Одно из определений памяти у Платона – способность души видеть отсутствующую вещь. Отсутствующую вещь нельзя видеть с помощью простого зрения, для этого требуется особый способ визуализирования. Такой способ называется умозрением Разумная часть души человека «видит» идеи сквозь особые образы. Это образы памяти. И это  память  не индивидуальной души. Это - надиндивидуальная память, Мировая душа. Платон не вводит термина «надиндивидуальная память», но ее идея легко угадывается при прочтении его теории анамнезиса через его учение о Мировой душе. Мировая душа порождает праформы всех вещей. Праформа, модельный принцип вещи, существующий не только вне вещи, но и до вещи. Так, в горизонте категории идеи смыкается понятие вечности и памяти.
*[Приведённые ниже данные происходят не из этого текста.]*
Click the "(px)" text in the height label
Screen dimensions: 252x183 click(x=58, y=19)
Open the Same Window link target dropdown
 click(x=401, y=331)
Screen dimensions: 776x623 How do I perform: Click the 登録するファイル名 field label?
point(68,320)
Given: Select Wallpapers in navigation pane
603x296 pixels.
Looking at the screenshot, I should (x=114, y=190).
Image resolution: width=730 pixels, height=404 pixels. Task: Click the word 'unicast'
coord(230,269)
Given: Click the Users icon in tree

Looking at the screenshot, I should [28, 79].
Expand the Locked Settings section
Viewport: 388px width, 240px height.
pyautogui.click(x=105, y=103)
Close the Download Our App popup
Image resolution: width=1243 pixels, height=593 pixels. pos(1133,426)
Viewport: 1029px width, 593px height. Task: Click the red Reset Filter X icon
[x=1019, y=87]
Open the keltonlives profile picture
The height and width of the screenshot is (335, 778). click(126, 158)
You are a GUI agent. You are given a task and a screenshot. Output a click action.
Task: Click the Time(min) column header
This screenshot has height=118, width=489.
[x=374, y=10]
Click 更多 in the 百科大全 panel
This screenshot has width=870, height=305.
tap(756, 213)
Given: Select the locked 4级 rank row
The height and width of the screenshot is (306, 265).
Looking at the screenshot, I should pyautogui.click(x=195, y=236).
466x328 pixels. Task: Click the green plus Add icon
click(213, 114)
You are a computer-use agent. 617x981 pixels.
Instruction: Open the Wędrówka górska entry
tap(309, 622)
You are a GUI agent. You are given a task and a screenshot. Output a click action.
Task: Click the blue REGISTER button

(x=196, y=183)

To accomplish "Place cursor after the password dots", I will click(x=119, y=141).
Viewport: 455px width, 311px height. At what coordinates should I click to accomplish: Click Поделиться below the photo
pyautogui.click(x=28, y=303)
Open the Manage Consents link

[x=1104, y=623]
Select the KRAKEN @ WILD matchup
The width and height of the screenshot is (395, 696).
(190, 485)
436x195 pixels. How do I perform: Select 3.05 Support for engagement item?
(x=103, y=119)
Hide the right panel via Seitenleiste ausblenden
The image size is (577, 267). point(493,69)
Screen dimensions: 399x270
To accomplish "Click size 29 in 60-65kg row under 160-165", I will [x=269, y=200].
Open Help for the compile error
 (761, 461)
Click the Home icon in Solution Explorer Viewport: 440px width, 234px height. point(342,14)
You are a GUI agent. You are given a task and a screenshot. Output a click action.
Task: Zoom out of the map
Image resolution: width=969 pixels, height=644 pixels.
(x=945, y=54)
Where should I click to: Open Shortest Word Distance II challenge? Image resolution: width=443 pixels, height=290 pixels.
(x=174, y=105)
Аристотель попытался разрешить платоновскую апорию образа прошлого и воображения, отнеся память и воображение к чувственной душе, а мышление атрибутировав разумной душе. При этом Аристотель устранил платоническую идею Мировой души, выполняющую роль посредника между миром чистых парадигмальных форм, созерцаемых умной частью души, и индивидуальной чувствующей душой, в которой эти формы преобразуются в образы памяти. Тем самым Аристотель еще более резко, чем его учитель развел чувственость и мышление, образ и логические структуры космоса. Он как бы разрубил “гордиев узел” платоновской апории образа, жестко объединив память с чувственностью и воображением. По Аристотелю во-ображение есть, способность образовывать образы, способность к оформлению (воплощению) бесплотных флюидов, исходящих от вещей внешнего мира мира. Мышление же есть некий чистый мыслительный акт разума. Так родилась идея некой чистой мысли, чистого разума, взятая на вооружение поздней схоластикой и метафизикой рационализма Нового времени.